● Quoted text:

Question

In Problems 25–28 use (12) to verify that the indicated function is a solution of the given differential equation. Assume an appropriate interval I of definition of each solution. $${x^2}\frac{{dy}}{{dx}} + xy = 10sinx;y = \frac{5}{x} + \frac{{10}}{x}\int_1^x {\frac{{sint}}{t}} dt$$

Answer

**step1** Understanding the problem

The problem asks us to verify if a given function, $$y = \frac{5}{x} + \frac{10}{x}\int_1^x {\frac{{\sin t}}{t}} dt$$, is a solution to the differential equation, $${x^2}\frac{{dy}}{{dx}} + xy = 10\sin x$$. To verify this, we must substitute the function $$y$$ and its derivative $$\frac{dy}{dx}$$ into the differential equation and check if both sides of the equation are equal.

**step2** Preparing to differentiate the function y

The given function is $$y = \frac{5}{x} + \frac{10}{x}\int_1^x {\frac{{\sin t}}{t}} dt$$. To find $$\frac{dy}{dx}$$, we need to differentiate each term with respect to $$x$$. We can rewrite the function as $$y = 5x^{-1} + 10x^{-1}\int_1^x {\frac{{\sin t}}{t}} dt$$. We will use the power rule for the first term and the product rule combined with the Fundamental Theorem of Calculus for the second term.

**step3** Differentiating the first term of y

Let's differentiate the first term, $$5x^{-1}$$, with respect to $$x$$:
$$\frac{d}{dx}(5x^{-1}) = 5 \cdot (-1)x^{-1-1} = -5x^{-2} = -\frac{5}{x^2}$$

**step4** Differentiating the second term of y using the product rule

The second term is $$10x^{-1}\int_1^x {\frac{{\sin t}}{t}} dt$$. We will use the product rule, which states that if $$P(x) = f(x)g(x)$$, then $$\frac{dP}{dx} = f'(x)g(x) + f(x)g'(x)$$.
Here, let $$f(x) = 10x^{-1}$$ and $$g(x) = \int_1^x {\frac{{\sin t}}{t}} dt$$.

● What you will do:
[1] List the headings of the numbered steps in the worked solution.
[2] Rescale the records from the line containing "Click the Shams Charania display name" down to the line containing "click(292, 55)", writing those lines out again with their requests and multiplying each answer coordinate by 1.85, rounded to whole numbers with halves going up. Leave out the pictures.

● Data rows:
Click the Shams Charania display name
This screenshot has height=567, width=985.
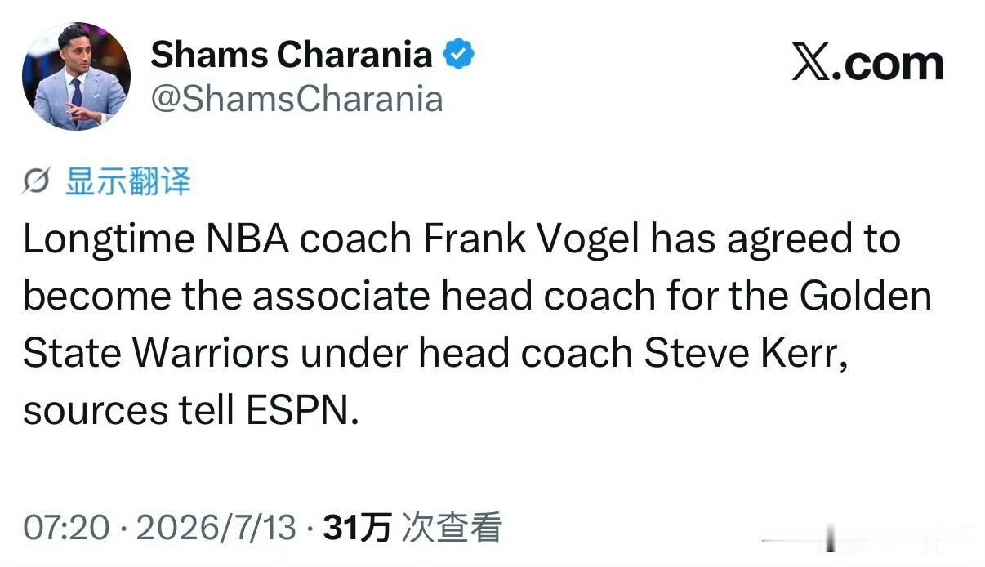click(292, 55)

---

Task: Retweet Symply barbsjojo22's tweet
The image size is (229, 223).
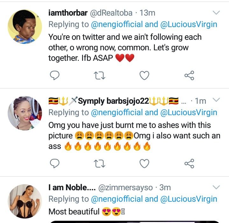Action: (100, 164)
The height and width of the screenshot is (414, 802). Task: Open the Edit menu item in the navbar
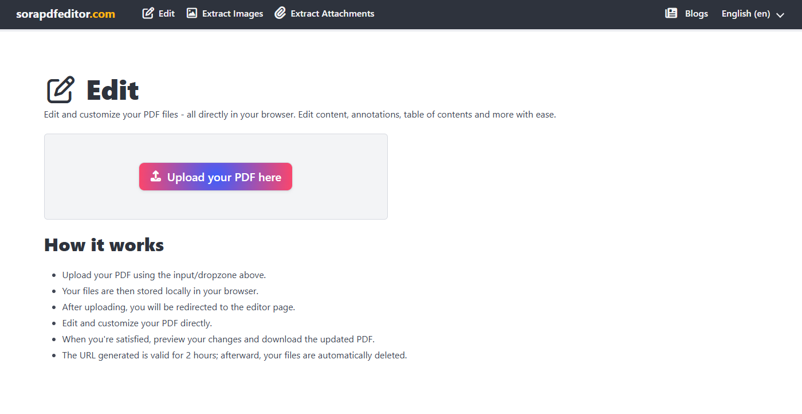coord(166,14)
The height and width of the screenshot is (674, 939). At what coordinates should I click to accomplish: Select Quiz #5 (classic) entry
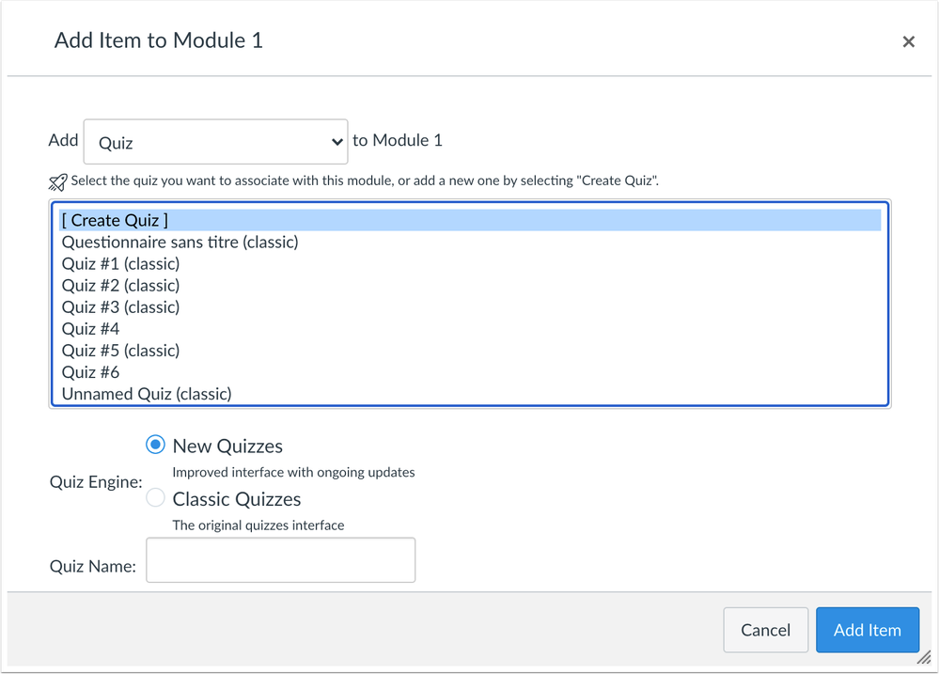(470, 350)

● Solutions in order:
[1]
Understanding the problem
Preparing to differentiate the function y
Differentiating the first term of y
Differentiating the second term of y using the product rule

[2]
Click the Shams Charania display name
This screenshot has height=567, width=985.
click(540, 102)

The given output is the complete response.